Figure imgf000212_0001
[00962] To further examine the enrichment of GWAS SNPs in regulatory DNA, all non-coding GWAS SNPs were systematically classified by the quality of their experimental replication. This disclosed 2,436 unreplicated SNPs; 2,374 'internally-replicated' SNPs (confirmed in a second population in the initial publication); and 324 'externally-replicated' SNPs (confirmed in an independent study) (Maurano et al., 2012). A monotonic increase in the proportion of disease/trait variants localizing in DHSs was observed with increasing quality of GWAS SNP experimental replication (Fig. 44B), as well as with increasing strength of association and study sample size (Maurano et al, 2012). Fig. 44B illustrates proportions of GWAS SNPs overlapping DHSs after partitioning by degree of replication. In another exemplary analysis (Maurano et al., 2012), enrichment for regulatory DNA was observed to increase with strength of association, as demonstrated by an increasing percentage of GWAS SNPs in DHSs with increasing -log(P- value) and sample size. These progressive enrichments parallel Fig. 44B. For externally replicated non-coding SNPs, 69.8% lie within a DHS (n=226, P < 10"14, simulation, Maurano et al., 2012). To exclude the influence of population stratification, the fixation index in African and European populations was compared between GWAS SNPs in DHSs and matched SNPs not in DHSs and found to be nearly identical (FST=0.0843 VS. 0.0847, respectively). The monotonic relationship between evidence for association and SNP concentration in DHSs strongly suggests that many variants are functional and that unreplicated or weaker associations may obscure the true degree of enrichment in DHSs.
[00963] Methods.
[00964] Disease- and trait-associated variants from GWAS.

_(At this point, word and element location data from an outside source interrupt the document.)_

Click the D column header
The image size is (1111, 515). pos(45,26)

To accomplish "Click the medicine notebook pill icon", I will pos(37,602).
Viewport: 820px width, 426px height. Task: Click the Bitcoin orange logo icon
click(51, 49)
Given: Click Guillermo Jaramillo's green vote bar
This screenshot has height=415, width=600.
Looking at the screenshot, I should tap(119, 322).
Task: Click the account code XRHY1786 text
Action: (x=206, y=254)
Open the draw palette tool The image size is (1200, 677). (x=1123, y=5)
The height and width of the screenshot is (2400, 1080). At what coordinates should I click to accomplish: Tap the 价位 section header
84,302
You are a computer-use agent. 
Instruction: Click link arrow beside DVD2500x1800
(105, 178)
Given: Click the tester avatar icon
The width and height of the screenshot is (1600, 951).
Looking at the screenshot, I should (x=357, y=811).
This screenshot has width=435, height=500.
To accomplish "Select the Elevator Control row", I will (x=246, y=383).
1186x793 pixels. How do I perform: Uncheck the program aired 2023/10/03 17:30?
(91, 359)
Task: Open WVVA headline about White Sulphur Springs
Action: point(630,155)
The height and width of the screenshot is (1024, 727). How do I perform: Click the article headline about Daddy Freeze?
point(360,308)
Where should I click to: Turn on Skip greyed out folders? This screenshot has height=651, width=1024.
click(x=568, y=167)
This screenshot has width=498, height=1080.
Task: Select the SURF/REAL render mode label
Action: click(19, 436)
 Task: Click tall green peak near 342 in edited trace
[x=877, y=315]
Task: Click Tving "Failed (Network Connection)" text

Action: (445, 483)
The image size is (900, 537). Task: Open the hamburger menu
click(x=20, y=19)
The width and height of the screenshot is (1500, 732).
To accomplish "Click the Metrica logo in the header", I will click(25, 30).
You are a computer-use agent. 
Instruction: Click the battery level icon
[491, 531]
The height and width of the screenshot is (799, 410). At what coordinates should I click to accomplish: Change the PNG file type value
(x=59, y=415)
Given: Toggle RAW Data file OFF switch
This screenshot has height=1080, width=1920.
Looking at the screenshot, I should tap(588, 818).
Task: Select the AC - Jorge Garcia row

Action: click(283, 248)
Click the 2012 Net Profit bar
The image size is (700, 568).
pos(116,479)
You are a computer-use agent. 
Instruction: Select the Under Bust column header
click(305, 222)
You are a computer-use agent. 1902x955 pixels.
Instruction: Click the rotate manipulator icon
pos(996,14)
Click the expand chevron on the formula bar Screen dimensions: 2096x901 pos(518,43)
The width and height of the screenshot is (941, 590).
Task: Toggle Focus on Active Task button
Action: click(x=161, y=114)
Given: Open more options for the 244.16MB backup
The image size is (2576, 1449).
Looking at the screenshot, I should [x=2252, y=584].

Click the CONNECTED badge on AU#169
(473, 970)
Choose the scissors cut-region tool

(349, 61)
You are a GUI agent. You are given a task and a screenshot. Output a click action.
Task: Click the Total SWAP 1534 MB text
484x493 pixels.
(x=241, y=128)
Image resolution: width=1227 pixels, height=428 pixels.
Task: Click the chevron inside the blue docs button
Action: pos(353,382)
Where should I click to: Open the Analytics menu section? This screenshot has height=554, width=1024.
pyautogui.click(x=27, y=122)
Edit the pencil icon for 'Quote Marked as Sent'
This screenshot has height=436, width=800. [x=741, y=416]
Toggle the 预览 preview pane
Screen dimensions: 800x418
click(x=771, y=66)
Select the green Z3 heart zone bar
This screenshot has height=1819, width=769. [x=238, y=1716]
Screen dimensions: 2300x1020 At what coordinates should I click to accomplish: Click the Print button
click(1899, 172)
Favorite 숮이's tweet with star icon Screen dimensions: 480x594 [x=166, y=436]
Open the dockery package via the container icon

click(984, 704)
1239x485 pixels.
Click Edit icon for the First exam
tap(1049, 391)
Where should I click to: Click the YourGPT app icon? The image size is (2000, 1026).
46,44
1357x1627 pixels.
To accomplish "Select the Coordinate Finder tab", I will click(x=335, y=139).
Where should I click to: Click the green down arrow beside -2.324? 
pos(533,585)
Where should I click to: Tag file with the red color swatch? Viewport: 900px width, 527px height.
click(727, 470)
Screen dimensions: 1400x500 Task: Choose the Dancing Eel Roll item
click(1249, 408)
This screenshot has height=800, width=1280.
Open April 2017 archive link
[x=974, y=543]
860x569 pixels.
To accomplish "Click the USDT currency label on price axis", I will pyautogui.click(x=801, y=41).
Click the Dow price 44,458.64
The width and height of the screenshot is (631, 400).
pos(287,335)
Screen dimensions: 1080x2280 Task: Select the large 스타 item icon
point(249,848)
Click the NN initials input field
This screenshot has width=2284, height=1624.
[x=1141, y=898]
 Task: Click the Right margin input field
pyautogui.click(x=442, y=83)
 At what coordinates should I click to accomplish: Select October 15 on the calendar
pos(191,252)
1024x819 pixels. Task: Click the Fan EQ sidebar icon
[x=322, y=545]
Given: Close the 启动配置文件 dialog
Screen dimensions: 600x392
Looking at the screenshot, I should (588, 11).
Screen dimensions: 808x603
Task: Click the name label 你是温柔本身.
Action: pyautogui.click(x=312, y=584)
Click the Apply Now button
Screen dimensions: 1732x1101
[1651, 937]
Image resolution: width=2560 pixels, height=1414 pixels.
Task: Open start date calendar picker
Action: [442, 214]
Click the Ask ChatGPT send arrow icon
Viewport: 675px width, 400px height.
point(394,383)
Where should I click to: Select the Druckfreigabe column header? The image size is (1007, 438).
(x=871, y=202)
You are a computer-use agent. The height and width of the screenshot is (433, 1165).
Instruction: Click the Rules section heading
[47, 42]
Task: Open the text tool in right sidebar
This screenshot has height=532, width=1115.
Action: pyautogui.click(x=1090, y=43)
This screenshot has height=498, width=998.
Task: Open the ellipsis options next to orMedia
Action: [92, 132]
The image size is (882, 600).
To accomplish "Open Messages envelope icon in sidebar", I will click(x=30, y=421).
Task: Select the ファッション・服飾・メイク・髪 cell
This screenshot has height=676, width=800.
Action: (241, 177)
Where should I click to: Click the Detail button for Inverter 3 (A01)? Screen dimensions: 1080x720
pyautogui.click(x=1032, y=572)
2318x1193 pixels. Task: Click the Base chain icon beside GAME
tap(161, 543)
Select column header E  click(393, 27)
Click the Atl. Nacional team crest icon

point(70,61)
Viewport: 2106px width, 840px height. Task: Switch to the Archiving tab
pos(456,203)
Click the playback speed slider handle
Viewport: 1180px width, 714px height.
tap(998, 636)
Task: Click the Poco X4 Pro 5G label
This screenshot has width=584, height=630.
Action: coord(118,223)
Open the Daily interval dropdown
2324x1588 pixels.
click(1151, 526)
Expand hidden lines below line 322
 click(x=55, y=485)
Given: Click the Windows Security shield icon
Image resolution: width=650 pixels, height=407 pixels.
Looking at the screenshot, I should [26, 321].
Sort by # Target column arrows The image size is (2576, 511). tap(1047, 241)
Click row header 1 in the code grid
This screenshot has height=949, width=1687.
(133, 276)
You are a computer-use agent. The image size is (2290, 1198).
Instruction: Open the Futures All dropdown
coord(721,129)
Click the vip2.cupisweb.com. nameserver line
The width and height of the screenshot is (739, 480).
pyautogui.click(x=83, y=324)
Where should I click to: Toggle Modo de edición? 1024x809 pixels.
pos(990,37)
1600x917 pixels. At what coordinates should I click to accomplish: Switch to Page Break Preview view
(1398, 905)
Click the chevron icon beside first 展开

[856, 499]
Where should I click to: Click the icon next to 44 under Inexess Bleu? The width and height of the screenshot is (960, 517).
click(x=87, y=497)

[00965] The GWAS SNP set used for analysis was derived from the NHG I GWAS Catalog, downloaded on January 4, 2012. The catalog is a continually-updated compendium of GWAS which lists the single SNP from each gene or region with the strongest disease association identified by the studies. Each study attempted to assay at least 100,000 SNPs across the genome. The catalog contained 6,896 entries at the time of download. SNPs mapping outside the main chromosome contigs, including the "random" chromosome fragments, SNPs without coordinates in the GRCh37/hgl9 human genome assembly, SNPs without a dbSNP ID, and records which were a combination of multiple SNPs associated with a disease or trait were excluded. The catalog contained data from 920 publications mapping 679 total diseases or traits. There were 6,011 unique SNP-disease/trait combinations; as some SNPs have been associated with more than one disease or trait, these represent 5,386 unique dbSNP IDs. Of these, 5,654 associations and 5,134 SNPs were in noncoding regions (Maurano et al., 2012). Coding regions were defined by the CCDS Project (downloaded from the UCSC genome browser at
http://hgdownload.cse.ucsc.edu/goldenPath/hgl9/database/ccdsGene.txt.gz on March 5, 2011).
[00966] For some analyses, SNPs were grouped into classes of similar diseases or traits, namely, aging-related; autoimmune disease; cancer; cardiovascular diseases and traits; diabetes-related; drug metabolism; hematological; kidney, lung, or liver; lipids, miscellaneous,
neurological/behavioral; parasitic or bacterial disease; quantitative traits; radiographic (primarily bone density); serum metabolites; and viral disease.
[00967] Identification of replicated GWAS associations.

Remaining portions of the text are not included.